Question

Simplify (x+2)^2-2(x+2)

Answer

**step1** Understanding the problem

The problem asks us to simplify the expression $$(x+2)^2 - 2(x+2)$$. Simplifying means rewriting the expression in a more compact or standard form by performing the indicated mathematical operations.

**step2** Expanding the first part of the expression

The first part of the expression is $$(x+2)^2$$. This means multiplying $$(x+2)$$ by itself, which can be written as $$(x+2) \times (x+2)$$.
To perform this multiplication, we multiply each term in the first parenthesis by each term in the second parenthesis:
First, multiply $$x$$ by $$x$$, which gives $$x^2$$.
Next, multiply $$x$$ by $$2$$, which gives $$2x$$.
Then, multiply $$2$$ by $$x$$, which gives another $$2x$$.
Finally, multiply $$2$$ by $$2$$, which gives $$4$$.
Adding these results together, we get $$x^2 + 2x + 2x + 4$$.
Now, we combine the like terms (the terms that have $$x$$), which are $$2x$$ and $$2x$$. Adding them, $$2x + 2x = 4x$$.
So, $$(x+2)^2$$ simplifies to $$x^2 + 4x + 4$$.
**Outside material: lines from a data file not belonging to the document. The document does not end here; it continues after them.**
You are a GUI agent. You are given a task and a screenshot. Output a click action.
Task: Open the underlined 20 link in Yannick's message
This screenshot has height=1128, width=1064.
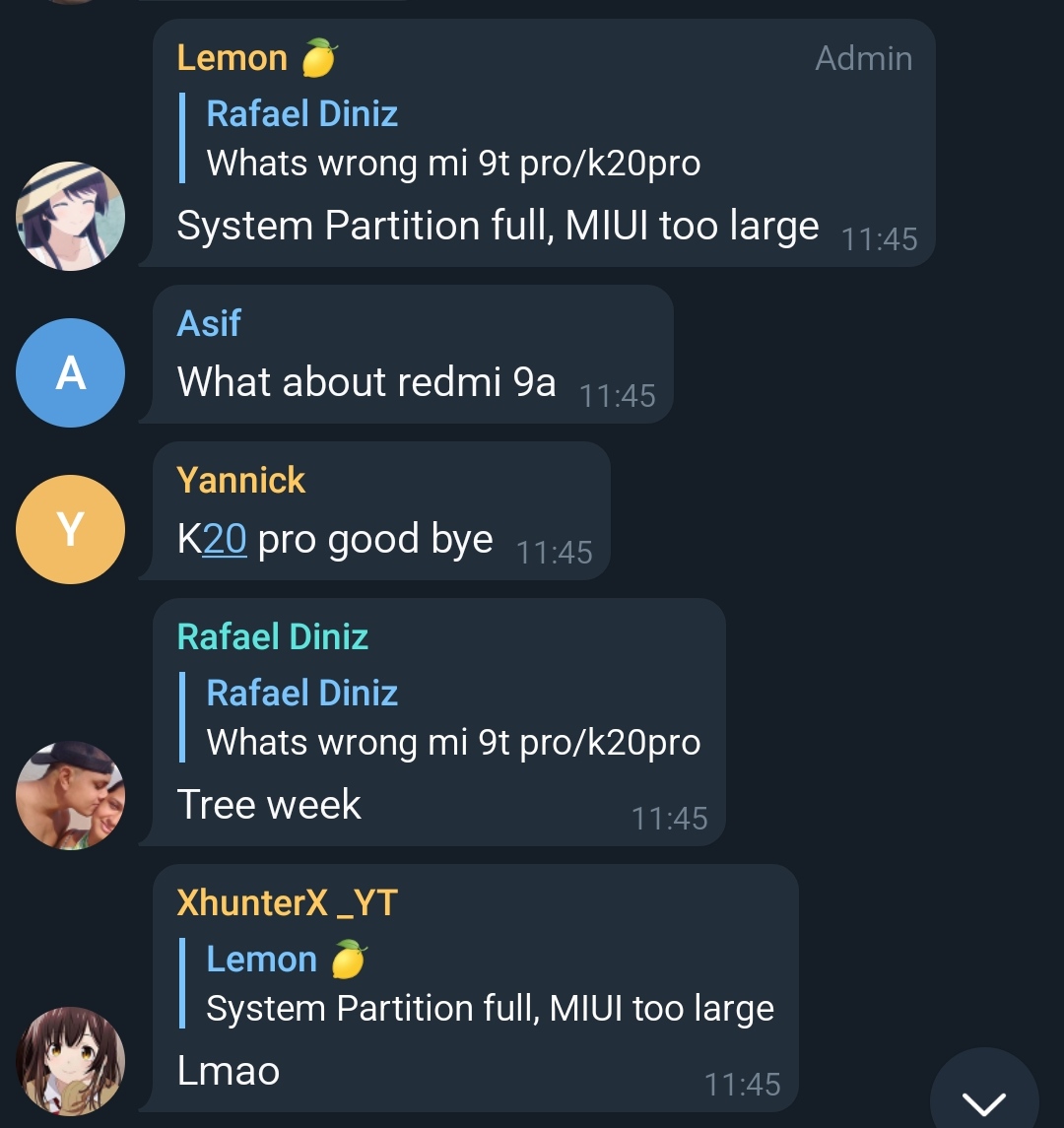point(225,539)
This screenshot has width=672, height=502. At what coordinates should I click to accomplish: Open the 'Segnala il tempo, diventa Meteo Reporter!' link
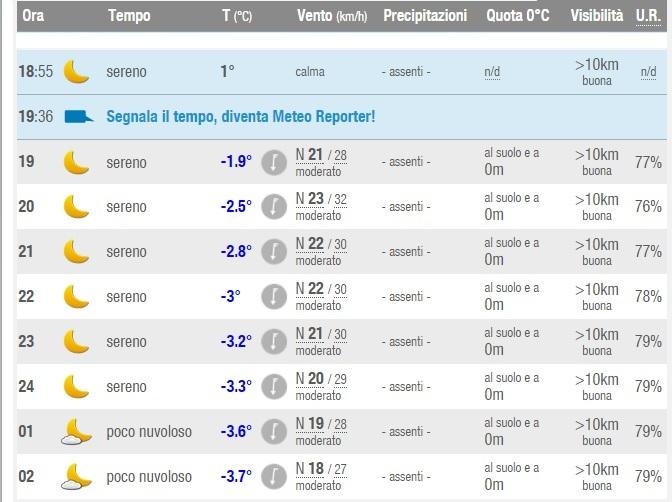240,117
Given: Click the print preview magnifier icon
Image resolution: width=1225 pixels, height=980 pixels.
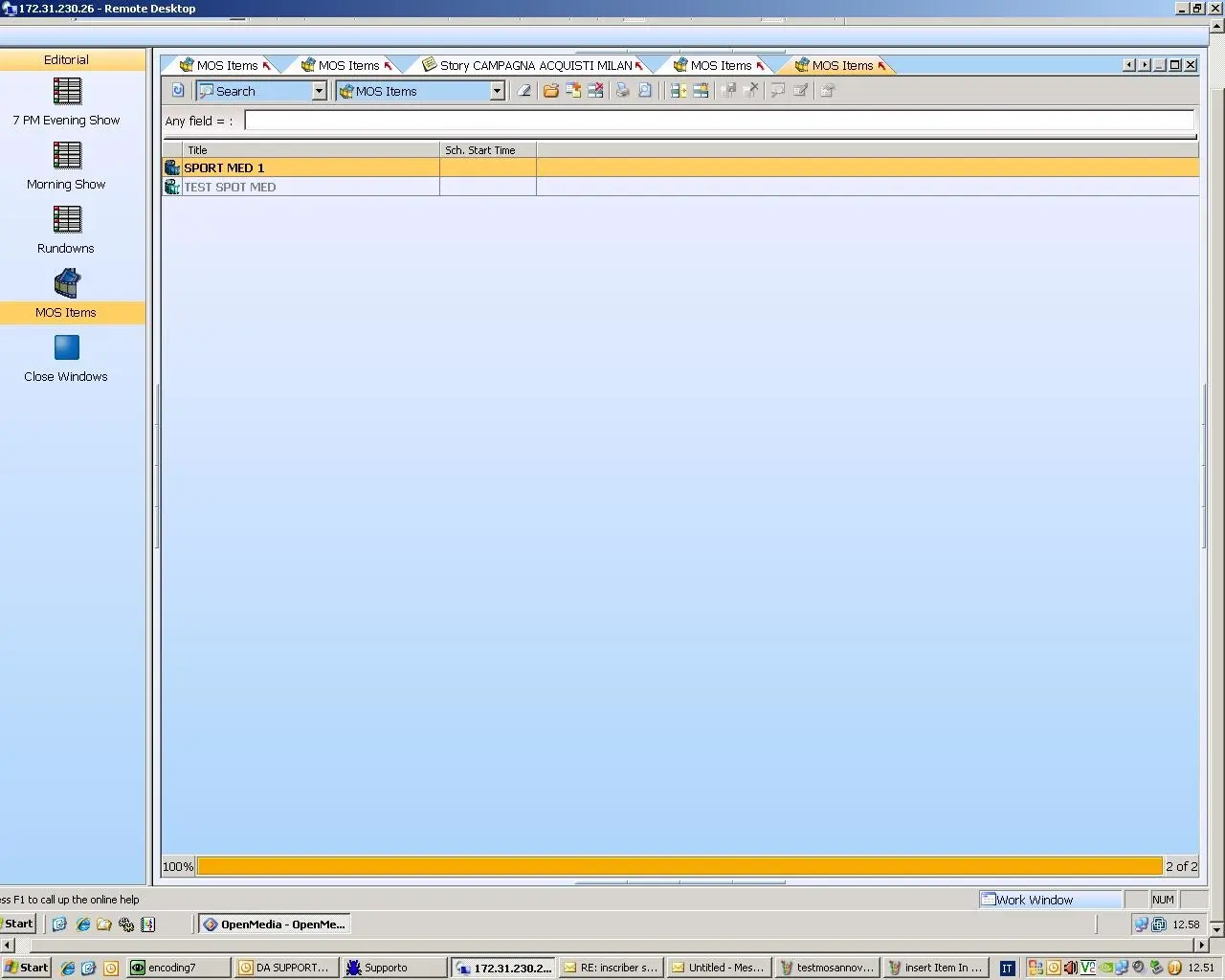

**step3** Expanding the second part of the expression

The second part of the expression is $$-2(x+2)$$. This means we need to multiply $$-2$$ by each term inside the parenthesis.
First, multiply $$-2$$ by $$x$$, which gives $$-2x$$.
Next, multiply $$-2$$ by $$2$$, which gives $$-4$$.
So, $$-2(x+2)$$ simplifies to $$-2x - 4$$.

**step4** Combining the expanded parts

Now we put together the simplified parts from Step 2 and Step 3.
The original expression $$(x+2)^2 - 2(x+2)$$ becomes $$(x^2 + 4x + 4) + (-2x - 4)$$.
We can remove the parentheses and write this as $$x^2 + 4x + 4 - 2x - 4$$.

**step5** Combining like terms to find the final simplified expression

Finally, we identify and combine the like terms in the expression $$x^2 + 4x + 4 - 2x - 4$$.
The term with $$x^2$$ is just $$x^2$$.
The terms with $$x$$ are $$+4x$$ and $$-2x$$. Combining them, $$4x - 2x = 2x$$.
The constant terms are $$+4$$ and $$-4$$. Combining them, $$4 - 4 = 0$$.
Therefore, by combining all terms, the simplified expression is $$x^2 + 2x + 0$$.
The final simplified expression is $$x^2 + 2x$$.